● **Supplied data**:
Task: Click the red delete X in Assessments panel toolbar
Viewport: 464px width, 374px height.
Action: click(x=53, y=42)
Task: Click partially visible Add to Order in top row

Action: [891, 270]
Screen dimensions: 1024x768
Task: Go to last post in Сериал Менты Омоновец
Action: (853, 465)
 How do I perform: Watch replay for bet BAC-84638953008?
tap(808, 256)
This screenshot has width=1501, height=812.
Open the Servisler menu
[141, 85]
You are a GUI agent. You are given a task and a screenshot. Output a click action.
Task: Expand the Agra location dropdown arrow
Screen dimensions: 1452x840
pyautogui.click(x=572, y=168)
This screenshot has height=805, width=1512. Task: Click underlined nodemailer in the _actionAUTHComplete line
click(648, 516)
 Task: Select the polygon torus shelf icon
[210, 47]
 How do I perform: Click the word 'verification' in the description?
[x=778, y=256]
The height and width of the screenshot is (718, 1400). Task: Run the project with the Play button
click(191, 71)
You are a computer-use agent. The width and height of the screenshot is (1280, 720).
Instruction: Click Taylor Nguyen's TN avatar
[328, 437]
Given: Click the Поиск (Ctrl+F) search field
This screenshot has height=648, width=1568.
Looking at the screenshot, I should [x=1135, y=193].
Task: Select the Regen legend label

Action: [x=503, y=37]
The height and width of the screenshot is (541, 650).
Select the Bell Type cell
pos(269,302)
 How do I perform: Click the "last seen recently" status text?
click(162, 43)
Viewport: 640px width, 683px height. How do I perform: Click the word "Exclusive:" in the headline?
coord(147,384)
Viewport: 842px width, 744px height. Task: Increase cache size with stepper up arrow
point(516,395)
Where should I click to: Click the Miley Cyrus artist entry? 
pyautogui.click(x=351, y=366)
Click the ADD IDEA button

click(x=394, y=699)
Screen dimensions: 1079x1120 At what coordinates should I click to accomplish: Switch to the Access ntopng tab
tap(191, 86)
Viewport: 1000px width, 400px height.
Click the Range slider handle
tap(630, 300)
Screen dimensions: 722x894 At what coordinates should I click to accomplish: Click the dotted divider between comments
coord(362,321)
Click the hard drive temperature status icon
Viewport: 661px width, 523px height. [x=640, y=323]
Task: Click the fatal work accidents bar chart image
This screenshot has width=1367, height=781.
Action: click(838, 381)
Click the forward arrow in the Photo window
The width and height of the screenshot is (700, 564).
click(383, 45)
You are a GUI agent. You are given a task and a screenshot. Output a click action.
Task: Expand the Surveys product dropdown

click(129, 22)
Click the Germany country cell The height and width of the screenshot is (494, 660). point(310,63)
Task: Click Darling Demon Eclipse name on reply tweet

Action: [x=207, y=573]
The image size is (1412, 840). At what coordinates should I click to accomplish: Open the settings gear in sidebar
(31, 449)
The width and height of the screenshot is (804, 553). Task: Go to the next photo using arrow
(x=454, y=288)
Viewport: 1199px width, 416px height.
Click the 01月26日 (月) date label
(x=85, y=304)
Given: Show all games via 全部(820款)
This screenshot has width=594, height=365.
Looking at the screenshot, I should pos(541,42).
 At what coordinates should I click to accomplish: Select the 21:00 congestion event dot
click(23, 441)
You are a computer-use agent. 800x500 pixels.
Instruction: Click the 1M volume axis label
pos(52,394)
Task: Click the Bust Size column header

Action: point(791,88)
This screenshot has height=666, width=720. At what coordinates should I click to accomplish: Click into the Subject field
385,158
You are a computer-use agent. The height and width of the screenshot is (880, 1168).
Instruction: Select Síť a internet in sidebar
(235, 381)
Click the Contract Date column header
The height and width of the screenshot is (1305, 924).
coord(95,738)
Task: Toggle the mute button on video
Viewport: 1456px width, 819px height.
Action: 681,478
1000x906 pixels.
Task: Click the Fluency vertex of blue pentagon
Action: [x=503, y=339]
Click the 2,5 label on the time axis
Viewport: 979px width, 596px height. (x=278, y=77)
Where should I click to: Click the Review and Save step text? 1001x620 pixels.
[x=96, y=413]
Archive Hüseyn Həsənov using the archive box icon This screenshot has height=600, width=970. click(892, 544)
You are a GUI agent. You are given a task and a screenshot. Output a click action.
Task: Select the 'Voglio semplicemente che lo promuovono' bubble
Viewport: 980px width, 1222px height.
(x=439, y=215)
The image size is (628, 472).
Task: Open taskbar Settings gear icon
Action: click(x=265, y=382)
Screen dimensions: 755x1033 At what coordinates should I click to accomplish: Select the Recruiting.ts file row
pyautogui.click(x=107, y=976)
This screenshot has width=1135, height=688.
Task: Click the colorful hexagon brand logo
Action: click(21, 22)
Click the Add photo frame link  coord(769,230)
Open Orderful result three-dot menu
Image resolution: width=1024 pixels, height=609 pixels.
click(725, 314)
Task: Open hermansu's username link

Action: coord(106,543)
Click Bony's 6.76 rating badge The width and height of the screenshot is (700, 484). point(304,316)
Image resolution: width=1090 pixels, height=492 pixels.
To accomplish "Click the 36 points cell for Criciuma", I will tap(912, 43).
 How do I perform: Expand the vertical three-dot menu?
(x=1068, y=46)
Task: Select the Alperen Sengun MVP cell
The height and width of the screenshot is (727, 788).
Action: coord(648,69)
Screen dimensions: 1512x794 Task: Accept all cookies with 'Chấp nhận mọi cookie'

● **Work instructions**: In full and word for word, output the material.

● **Result for this exercise**:
Task: Click the red delete X in Assessments panel toolbar
Viewport: 464px width, 374px height.
Action: click(x=53, y=42)
Task: Click partially visible Add to Order in top row

Action: [891, 270]
Screen dimensions: 1024x768
Task: Go to last post in Сериал Менты Омоновец
Action: (853, 465)
 How do I perform: Watch replay for bet BAC-84638953008?
tap(808, 256)
This screenshot has width=1501, height=812.
Open the Servisler menu
[141, 85]
You are a GUI agent. You are given a task and a screenshot. Output a click action.
Task: Expand the Agra location dropdown arrow
Screen dimensions: 1452x840
pyautogui.click(x=572, y=168)
This screenshot has height=805, width=1512. Task: Click underlined nodemailer in the _actionAUTHComplete line
click(648, 516)
 Task: Select the polygon torus shelf icon
[210, 47]
 How do I perform: Click the word 'verification' in the description?
[x=778, y=256]
The height and width of the screenshot is (718, 1400). Task: Run the project with the Play button
click(191, 71)
You are a computer-use agent. The width and height of the screenshot is (1280, 720).
Instruction: Click Taylor Nguyen's TN avatar
[328, 437]
Given: Click the Поиск (Ctrl+F) search field
This screenshot has height=648, width=1568.
Looking at the screenshot, I should [x=1135, y=193].
Task: Select the Regen legend label

Action: [x=503, y=37]
The height and width of the screenshot is (541, 650).
Select the Bell Type cell
pos(269,302)
 How do I perform: Click the "last seen recently" status text?
click(162, 43)
Viewport: 640px width, 683px height. How do I perform: Click the word "Exclusive:" in the headline?
coord(147,384)
Viewport: 842px width, 744px height. Task: Increase cache size with stepper up arrow
point(516,395)
Where should I click to: Click the Miley Cyrus artist entry? 
pyautogui.click(x=351, y=366)
Click the ADD IDEA button

click(x=394, y=699)
Screen dimensions: 1079x1120 At what coordinates should I click to accomplish: Switch to the Access ntopng tab
tap(191, 86)
Viewport: 1000px width, 400px height.
Click the Range slider handle
tap(630, 300)
Screen dimensions: 722x894 At what coordinates should I click to accomplish: Click the dotted divider between comments
coord(362,321)
Click the hard drive temperature status icon
Viewport: 661px width, 523px height. [x=640, y=323]
Task: Click the fatal work accidents bar chart image
This screenshot has width=1367, height=781.
Action: click(838, 381)
Click the forward arrow in the Photo window
The width and height of the screenshot is (700, 564).
click(383, 45)
You are a GUI agent. You are given a task and a screenshot. Output a click action.
Task: Expand the Surveys product dropdown

click(129, 22)
Click the Germany country cell The height and width of the screenshot is (494, 660). point(310,63)
Task: Click Darling Demon Eclipse name on reply tweet

Action: [x=207, y=573]
The image size is (1412, 840). At what coordinates should I click to accomplish: Open the settings gear in sidebar
(31, 449)
The width and height of the screenshot is (804, 553). Task: Go to the next photo using arrow
(x=454, y=288)
Viewport: 1199px width, 416px height.
Click the 01月26日 (月) date label
(x=85, y=304)
Given: Show all games via 全部(820款)
This screenshot has width=594, height=365.
Looking at the screenshot, I should pos(541,42).
 At what coordinates should I click to accomplish: Select the 21:00 congestion event dot
click(23, 441)
You are a computer-use agent. 800x500 pixels.
Instruction: Click the 1M volume axis label
pos(52,394)
Task: Click the Bust Size column header

Action: point(791,88)
This screenshot has height=666, width=720. At what coordinates should I click to accomplish: Click into the Subject field
385,158
You are a computer-use agent. The height and width of the screenshot is (880, 1168).
Instruction: Select Síť a internet in sidebar
(235, 381)
Click the Contract Date column header
The height and width of the screenshot is (1305, 924).
coord(95,738)
Task: Toggle the mute button on video
Viewport: 1456px width, 819px height.
Action: 681,478
1000x906 pixels.
Task: Click the Fluency vertex of blue pentagon
Action: [x=503, y=339]
Click the 2,5 label on the time axis
Viewport: 979px width, 596px height. (x=278, y=77)
Where should I click to: Click the Review and Save step text? 1001x620 pixels.
[x=96, y=413]
Archive Hüseyn Həsənov using the archive box icon This screenshot has height=600, width=970. click(892, 544)
You are a GUI agent. You are given a task and a screenshot. Output a click action.
Task: Select the 'Voglio semplicemente che lo promuovono' bubble
Viewport: 980px width, 1222px height.
(x=439, y=215)
The image size is (628, 472).
Task: Open taskbar Settings gear icon
Action: click(x=265, y=382)
Screen dimensions: 755x1033 At what coordinates should I click to accomplish: Select the Recruiting.ts file row
pyautogui.click(x=107, y=976)
This screenshot has width=1135, height=688.
Task: Click the colorful hexagon brand logo
Action: click(21, 22)
Click the Add photo frame link  coord(769,230)
Open Orderful result three-dot menu
Image resolution: width=1024 pixels, height=609 pixels.
click(725, 314)
Task: Open hermansu's username link

Action: coord(106,543)
Click Bony's 6.76 rating badge The width and height of the screenshot is (700, 484). point(304,316)
Image resolution: width=1090 pixels, height=492 pixels.
To accomplish "Click the 36 points cell for Criciuma", I will tap(912, 43).
 How do I perform: Expand the vertical three-dot menu?
(x=1068, y=46)
Task: Select the Alperen Sengun MVP cell
The height and width of the screenshot is (727, 788).
Action: coord(648,69)
Screen dimensions: 1512x794 Task: Accept all cookies with 'Chấp nhận mọi cookie'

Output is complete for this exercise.